Exercise Works at Any Intensity
A randomized trial comparing high-intensity interval training to standard moderate exercise in people with stable coronary artery disease found that both groups experienced a 13% to 14% reduction in lipid content within their coronary plaques after six months. The key finding: favorable plaque remodeling happened regardless of exercise intensity. You don’t need to push yourself to near-maximum heart rates to get arterial benefits.
What matters more is consistency. Regular aerobic activity improves blood vessel function, reduces inflammation, lowers blood pressure, and helps control blood sugar, all of which slow plaque progression. The specific activity matters far less than doing it regularly.
What About Supplements?
Vitamin K2 is widely marketed online as a way to reverse arterial calcification. The theory sounds plausible: K2 activates a protein that directs calcium away from arteries and into bones. But when this was tested rigorously in a randomized, double-blind trial, two years of vitamin K2 plus vitamin D supplementation made no difference in arterial or aortic valve calcification compared to placebo. The calcification scores increased at virtually the same rate in both groups. Despite the supplement activating the target protein as expected (blood markers confirmed this), it didn’t translate to any measurable change in the arteries.
Other commonly promoted supplements like fish oil, garlic extract, and nattokinase lack strong clinical trial evidence for plaque regression. Some may modestly improve cholesterol or blood pressure, but none have been shown to shrink or stabilize existing plaque in well-designed human studies.
Surgical and Procedural Options
For arteries that are severely narrowed and causing symptoms like chest pain or reduced blood flow, procedures can physically open the blockage. Angioplasty uses a balloon to compress plaque against the artery wall, usually followed by placing a stent (a small wire mesh tube) to keep the artery open. This doesn’t remove plaque; it pushes it aside and scaffolds the artery.

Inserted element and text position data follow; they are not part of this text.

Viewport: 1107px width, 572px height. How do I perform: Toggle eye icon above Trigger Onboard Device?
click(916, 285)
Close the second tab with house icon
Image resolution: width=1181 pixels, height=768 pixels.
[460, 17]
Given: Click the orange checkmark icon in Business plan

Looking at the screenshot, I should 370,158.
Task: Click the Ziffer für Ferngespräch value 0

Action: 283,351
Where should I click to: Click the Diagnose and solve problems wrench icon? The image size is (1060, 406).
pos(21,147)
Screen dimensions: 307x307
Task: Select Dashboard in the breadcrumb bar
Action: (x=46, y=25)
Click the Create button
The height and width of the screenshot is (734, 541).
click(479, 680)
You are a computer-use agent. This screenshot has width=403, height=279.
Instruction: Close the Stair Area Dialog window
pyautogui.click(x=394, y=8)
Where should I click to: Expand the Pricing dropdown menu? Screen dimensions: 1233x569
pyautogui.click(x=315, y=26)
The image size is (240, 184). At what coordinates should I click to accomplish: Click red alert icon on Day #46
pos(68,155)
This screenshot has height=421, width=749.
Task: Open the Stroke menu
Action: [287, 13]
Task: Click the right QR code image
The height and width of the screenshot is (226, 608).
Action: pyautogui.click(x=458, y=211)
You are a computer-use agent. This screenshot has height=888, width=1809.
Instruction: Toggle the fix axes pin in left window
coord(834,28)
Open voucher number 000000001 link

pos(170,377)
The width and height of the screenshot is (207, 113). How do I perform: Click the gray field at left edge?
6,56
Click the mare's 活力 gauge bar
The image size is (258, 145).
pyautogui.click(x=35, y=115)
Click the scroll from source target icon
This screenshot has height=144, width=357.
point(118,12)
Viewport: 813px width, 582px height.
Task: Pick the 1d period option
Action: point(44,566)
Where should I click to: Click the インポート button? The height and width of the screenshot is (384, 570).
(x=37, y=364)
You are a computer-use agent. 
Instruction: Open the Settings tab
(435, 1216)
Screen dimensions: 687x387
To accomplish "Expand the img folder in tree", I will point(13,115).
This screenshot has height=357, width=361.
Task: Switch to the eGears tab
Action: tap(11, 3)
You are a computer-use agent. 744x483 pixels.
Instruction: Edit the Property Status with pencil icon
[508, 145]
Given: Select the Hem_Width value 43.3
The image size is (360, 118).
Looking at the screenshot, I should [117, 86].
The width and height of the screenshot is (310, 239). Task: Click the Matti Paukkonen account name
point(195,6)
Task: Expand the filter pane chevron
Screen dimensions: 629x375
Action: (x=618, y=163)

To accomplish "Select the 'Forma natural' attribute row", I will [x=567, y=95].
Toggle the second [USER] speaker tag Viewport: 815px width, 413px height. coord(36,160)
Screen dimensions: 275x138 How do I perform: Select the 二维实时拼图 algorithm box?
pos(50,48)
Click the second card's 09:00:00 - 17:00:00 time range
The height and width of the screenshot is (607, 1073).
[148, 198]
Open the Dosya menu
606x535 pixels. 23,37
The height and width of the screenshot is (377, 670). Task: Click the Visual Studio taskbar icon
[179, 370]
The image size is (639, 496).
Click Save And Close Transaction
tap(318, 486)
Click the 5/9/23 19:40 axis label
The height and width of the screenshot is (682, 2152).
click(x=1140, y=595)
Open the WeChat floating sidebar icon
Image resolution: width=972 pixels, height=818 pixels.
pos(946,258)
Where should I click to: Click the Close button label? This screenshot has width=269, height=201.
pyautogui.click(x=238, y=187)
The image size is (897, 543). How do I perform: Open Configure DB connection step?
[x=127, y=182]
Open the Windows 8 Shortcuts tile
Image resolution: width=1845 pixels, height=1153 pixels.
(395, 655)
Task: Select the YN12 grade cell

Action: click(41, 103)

Atherectomy is a procedure that actually shaves or vaporizes plaque from inside the artery. However, outcomes have been disappointing. In the CAVEAT trial, atherectomy led to higher rates of heart attack (8.9% vs. 4.4%) and death (2.2% vs. 0.6%) compared to standard angioplasty at one year, with no improvement in the rate of repeat procedures. It’s now used mainly in specific situations where stent placement is difficult, such as heavily calcified arteries in the legs.
These procedures treat the symptoms of severe blockages but don’t address the underlying disease process. Without medication and lifestyle changes afterward, new plaque will continue to form.
Tracking Your Progress
A coronary artery calcium (CAC) score, measured by a quick CT scan, quantifies the amount of calcified plaque in your heart arteries. In the large MESA study, the average person’s calcium score increased by about 25 units per year. People whose scores jumped by 300 or more units annually had nearly four times the risk of coronary events and over six times the risk of heart attacks compared to those with no progression.
A rising calcium score doesn’t necessarily mean treatment is failing. Statins can actually increase calcium scores in the short term because they convert soft, dangerous plaque into denser, more stable calcified plaque. That’s a favorable change even though the number goes up. For this reason, calcium scores are most useful as a baseline screening tool rather than a way to monitor treatment response. Cholesterol levels, inflammatory markers, and imaging of plaque composition give a more accurate picture of whether therapy is working.